- The Washington Times - Wednesday, March 11, 2009

Vice President Joseph R. Biden Jr. said Tuesday that 70 percent of the Taliban in Afghanistan and Pakistan are essentially mercenaries who possibly could be negotiated with instead of fought, and said the United States likely will try this approach.

Mr. Biden, in Belgium to discuss Afghanistan with NATO officials in advance of next month’s summit, said that he did not know what kind of concessions Taliban members might be willing to make, and said that the Afghan government would have to initiate and approve of any such talks.

“But I do think it is worth engaging and determining whether or not there are those who are willing to participate in a secure and stable Afghan state,” Mr. Biden said.

President Obama on Friday left open the door to negotiating with elements of the Taliban as part of a counterinsurgency strategy first conceived and carried out in Iraq by Gen. David Petraeus, the former commander of military forces in Iraq who now oversees military operations in Afghanistan and Pakistan as commander of CentCom.

In response to a question about how many of the Taliban might be considered “moderate” and therefore open to reconciliation, Mr. Biden ticked off some percentages.

“Five percent of the Taliban is incorrigible, not susceptible to anything other than being defeated. Another 25 percent or so are not quite sure, in my view, [of] the intensity of their commitment to the insurgency,” Mr. Biden said during a press conference.

“And roughly 70 percent are involved because of the money, because of them being … paid,” he said.

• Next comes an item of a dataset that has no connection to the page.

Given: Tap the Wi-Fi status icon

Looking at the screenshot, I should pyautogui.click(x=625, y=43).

The U.S. military action in Afghanistan, late in 2001, unseated the Taliban from power after President Bush said they had given Osama bin Laden and al Qaeda the safe haven they needed to plot and carry out the Sept. 11, 2001, terrorist attacks.

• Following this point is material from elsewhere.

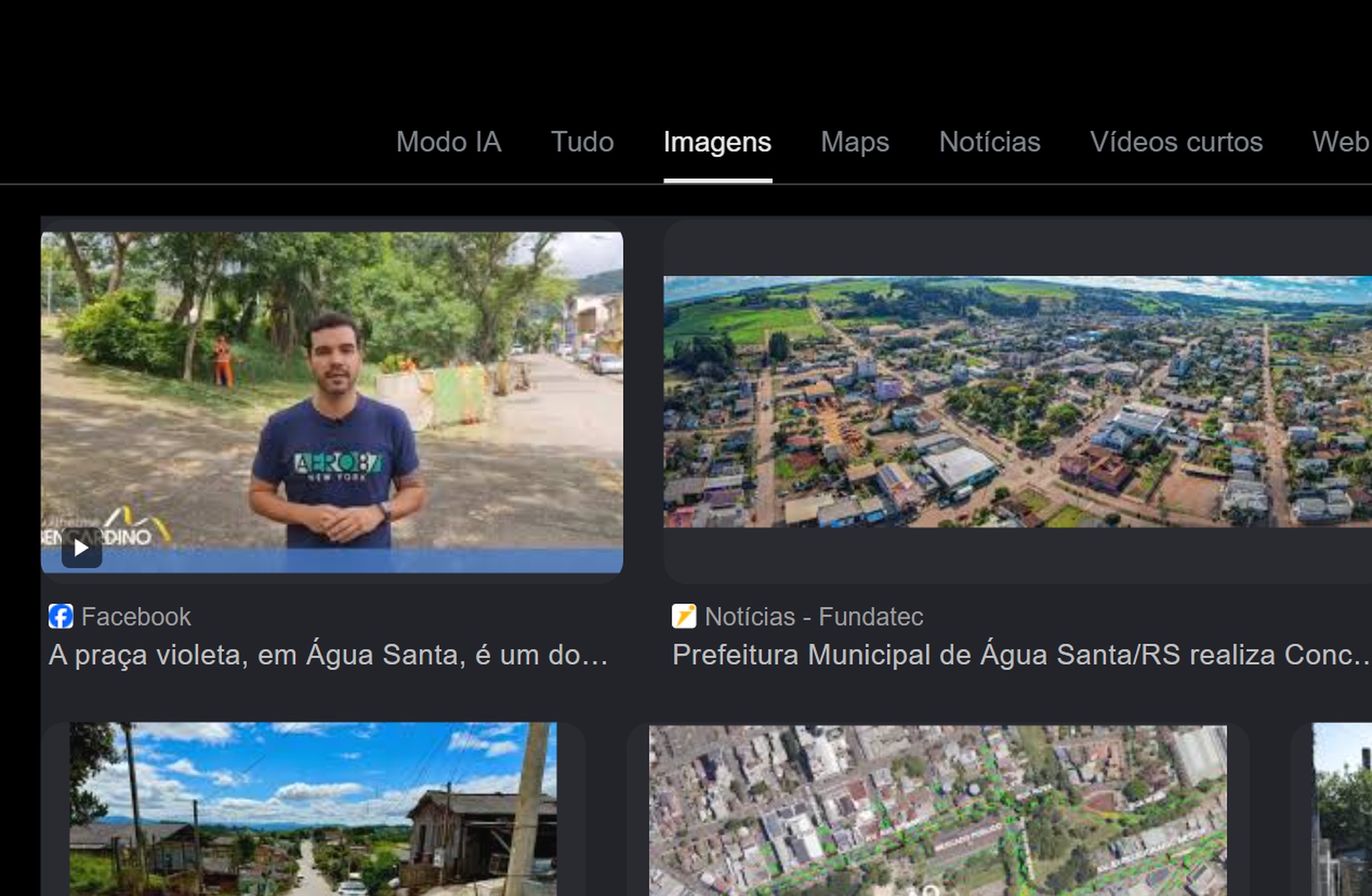Open the satellite map view thumbnail
Image resolution: width=1372 pixels, height=896 pixels.
937,809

The Taliban are fundamentalist Muslims who espouse an extreme and strict interpretation of the Koran that includes a medieval system of justice and is highly repressive of women’s rights.

Mr. Biden’s comments were more expansive, more forward-leaning toward the idea of engagement and far more detailed than the president’s comment.

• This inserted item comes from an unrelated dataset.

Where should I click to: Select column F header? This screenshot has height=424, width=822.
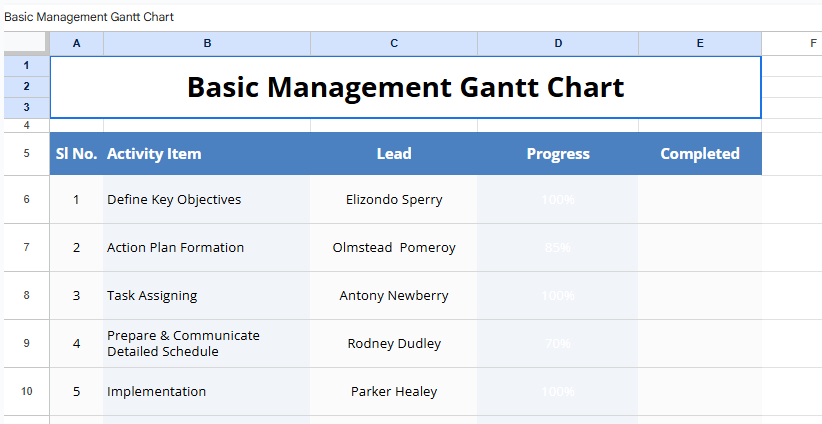(812, 43)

“With regard to the experience, it is different, but not wholly different,” Mr. Biden said of Iraq and Afghanistan.

“We engaged in Iraq the most extreme elements of the Sunni resistance in Anbar Province… . The same principle pertains here. Whether or not it will bear as much fruit remains to be seen. There’s only one way, and that is to engage,” he said.

The vice president said that his talks with NATO allies were “essentially the beginning” of consultations with them over the way forward in Afghanistan and Pakistan, which he emphasized have to be thought of jointly.

The Obama administration currently is undergoing a review of their “Af-Pak” strategy in a manner that National Security Council spokesman Mike Hammer said recently is “unprecedented.”

Mr. Biden said that while he knows the American and European peoples are”tired of war,” he also said that “none of us can deny that the new threats of the 21st century must be dealt with.”

He pointed out that the 9/11 attacks originated in the area along the Afghan-Pakistani border and that every major terrorist attack in Europe since then, along with the recent horror in Mumbai, also were spawned there.

“We know that it was from this same area that al Qaeda and its extremist allies are regenerating and conceiving new atrocities to visit upon us,” he said.